== Dataset excerpts ==

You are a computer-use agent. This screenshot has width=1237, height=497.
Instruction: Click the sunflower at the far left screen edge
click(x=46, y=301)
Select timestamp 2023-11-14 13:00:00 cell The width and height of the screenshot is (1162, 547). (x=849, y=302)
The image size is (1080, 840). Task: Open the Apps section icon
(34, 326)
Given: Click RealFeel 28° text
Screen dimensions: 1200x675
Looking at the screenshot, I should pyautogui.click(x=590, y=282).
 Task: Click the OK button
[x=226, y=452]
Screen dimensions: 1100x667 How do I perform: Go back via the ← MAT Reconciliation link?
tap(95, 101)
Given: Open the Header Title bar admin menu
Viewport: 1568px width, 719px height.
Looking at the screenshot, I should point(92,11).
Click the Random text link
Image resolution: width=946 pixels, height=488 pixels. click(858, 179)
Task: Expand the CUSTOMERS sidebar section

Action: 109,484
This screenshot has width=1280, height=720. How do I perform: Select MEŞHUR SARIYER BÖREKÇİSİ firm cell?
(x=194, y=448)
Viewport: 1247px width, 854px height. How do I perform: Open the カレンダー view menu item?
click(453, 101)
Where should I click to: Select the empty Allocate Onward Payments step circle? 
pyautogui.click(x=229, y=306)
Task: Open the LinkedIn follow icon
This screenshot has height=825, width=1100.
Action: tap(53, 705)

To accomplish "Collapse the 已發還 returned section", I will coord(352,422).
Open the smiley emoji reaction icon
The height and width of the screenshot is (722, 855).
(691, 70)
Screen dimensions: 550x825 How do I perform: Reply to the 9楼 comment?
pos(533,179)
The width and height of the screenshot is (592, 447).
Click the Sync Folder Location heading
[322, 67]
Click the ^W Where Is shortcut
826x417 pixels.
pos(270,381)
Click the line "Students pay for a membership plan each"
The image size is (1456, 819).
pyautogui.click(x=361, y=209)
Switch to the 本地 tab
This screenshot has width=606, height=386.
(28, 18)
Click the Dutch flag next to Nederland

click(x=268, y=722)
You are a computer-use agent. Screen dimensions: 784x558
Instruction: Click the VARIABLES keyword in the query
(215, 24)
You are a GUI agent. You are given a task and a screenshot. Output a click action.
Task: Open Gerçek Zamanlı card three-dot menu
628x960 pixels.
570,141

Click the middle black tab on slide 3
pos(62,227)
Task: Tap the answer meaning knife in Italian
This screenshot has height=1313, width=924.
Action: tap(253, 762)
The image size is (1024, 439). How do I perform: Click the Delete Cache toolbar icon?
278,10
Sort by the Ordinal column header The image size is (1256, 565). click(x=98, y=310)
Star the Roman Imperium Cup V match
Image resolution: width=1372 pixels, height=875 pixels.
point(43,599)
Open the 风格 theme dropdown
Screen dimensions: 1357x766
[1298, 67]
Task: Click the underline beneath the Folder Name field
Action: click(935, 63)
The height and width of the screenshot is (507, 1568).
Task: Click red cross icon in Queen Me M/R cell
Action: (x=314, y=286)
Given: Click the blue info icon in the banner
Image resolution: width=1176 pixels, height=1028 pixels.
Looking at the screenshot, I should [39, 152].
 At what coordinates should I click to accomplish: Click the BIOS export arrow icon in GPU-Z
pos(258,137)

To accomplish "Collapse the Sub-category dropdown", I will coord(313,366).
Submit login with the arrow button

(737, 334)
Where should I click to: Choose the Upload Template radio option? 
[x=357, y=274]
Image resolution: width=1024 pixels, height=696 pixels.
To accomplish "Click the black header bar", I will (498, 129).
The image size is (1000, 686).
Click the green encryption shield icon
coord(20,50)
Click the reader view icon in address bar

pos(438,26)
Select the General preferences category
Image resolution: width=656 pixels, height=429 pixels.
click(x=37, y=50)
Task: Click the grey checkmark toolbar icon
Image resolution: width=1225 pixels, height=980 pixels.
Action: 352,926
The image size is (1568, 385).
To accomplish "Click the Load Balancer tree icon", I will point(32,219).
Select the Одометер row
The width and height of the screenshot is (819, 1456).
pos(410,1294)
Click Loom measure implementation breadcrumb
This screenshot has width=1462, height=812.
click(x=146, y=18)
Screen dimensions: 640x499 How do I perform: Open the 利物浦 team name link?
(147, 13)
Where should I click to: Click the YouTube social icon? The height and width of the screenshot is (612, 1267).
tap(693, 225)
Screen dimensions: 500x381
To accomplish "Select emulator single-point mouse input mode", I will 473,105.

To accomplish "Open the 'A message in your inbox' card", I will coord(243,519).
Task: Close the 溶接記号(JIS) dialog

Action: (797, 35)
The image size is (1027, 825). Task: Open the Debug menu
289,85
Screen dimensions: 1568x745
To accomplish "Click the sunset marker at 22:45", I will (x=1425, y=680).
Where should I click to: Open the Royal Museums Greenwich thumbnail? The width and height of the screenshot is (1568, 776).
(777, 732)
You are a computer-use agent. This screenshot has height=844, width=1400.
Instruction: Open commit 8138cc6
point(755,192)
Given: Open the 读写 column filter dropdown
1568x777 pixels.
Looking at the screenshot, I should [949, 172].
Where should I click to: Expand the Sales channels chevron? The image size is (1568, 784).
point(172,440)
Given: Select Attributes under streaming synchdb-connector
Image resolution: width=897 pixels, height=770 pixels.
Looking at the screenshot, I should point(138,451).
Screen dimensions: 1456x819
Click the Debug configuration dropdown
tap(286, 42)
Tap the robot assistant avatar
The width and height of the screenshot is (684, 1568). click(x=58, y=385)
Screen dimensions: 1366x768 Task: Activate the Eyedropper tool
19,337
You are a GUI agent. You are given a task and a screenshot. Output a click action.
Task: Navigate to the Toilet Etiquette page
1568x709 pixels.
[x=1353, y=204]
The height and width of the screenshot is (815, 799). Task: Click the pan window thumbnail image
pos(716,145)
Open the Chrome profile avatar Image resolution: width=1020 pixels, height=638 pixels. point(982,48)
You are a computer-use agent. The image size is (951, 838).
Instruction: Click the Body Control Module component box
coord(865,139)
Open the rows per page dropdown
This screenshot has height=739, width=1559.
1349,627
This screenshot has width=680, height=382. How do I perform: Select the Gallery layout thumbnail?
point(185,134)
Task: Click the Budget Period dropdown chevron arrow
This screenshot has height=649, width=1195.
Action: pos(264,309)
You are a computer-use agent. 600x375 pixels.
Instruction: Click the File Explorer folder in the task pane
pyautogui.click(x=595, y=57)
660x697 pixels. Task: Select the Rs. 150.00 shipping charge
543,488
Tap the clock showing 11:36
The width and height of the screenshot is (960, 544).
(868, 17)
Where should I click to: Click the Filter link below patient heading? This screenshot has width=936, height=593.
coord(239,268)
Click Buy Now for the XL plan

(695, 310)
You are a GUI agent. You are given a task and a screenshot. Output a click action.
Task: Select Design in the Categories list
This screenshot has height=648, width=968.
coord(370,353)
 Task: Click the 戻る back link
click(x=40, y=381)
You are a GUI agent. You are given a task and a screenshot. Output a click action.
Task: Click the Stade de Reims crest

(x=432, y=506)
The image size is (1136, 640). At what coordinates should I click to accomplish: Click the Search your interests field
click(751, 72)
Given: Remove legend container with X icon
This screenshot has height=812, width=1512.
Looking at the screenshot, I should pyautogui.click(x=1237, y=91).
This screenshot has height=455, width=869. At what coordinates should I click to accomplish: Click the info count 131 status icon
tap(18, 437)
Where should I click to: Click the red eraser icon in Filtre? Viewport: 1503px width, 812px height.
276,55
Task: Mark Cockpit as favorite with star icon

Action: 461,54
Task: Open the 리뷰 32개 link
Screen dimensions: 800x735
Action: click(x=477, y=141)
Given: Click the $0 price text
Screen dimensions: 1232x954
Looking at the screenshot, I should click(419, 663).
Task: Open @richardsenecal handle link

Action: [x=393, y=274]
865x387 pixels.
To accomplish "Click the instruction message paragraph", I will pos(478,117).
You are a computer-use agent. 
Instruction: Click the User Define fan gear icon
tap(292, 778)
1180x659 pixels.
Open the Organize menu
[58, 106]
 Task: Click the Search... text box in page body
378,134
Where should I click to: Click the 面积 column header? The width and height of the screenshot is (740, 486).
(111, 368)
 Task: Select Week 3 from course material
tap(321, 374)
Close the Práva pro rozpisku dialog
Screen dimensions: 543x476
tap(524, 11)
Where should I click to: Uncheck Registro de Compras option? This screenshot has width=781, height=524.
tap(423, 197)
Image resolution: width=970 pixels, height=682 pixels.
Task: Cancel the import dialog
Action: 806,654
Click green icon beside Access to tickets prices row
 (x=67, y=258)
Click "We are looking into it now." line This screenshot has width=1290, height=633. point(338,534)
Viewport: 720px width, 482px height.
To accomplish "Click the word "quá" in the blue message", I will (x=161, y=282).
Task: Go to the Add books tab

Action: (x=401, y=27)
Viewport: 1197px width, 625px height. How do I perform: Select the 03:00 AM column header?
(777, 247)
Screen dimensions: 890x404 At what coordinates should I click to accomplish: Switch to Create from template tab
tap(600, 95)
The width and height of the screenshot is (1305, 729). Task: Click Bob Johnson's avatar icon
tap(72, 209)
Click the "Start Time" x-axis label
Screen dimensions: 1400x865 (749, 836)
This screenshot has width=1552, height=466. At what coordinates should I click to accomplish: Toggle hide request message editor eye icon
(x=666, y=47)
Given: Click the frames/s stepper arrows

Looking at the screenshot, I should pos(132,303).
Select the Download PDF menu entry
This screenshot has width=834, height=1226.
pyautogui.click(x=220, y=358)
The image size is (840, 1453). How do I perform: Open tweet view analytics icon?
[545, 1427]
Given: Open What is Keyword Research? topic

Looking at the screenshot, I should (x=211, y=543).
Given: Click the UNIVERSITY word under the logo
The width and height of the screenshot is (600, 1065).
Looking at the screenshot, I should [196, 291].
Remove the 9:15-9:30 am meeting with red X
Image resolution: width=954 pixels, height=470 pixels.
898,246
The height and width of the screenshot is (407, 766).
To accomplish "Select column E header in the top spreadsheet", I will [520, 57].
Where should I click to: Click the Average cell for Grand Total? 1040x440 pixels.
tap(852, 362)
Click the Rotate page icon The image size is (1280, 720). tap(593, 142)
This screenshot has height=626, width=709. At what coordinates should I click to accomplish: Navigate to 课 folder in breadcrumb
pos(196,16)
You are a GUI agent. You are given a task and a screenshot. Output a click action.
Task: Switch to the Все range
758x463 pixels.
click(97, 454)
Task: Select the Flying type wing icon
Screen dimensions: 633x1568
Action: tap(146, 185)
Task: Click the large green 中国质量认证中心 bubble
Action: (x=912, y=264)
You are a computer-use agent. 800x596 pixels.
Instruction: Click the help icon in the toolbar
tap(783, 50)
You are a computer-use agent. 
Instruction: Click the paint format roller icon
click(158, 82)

===

### What is needed
Between the first line of the entries above and the line with "Select timestamp 2023-11-14", both included, copy every line exactly and nothing outside that range.

### Written response
You are a computer-use agent. This screenshot has width=1237, height=497.
Instruction: Click the sunflower at the far left screen edge
click(x=46, y=301)
Select timestamp 2023-11-14 13:00:00 cell The width and height of the screenshot is (1162, 547). (x=849, y=302)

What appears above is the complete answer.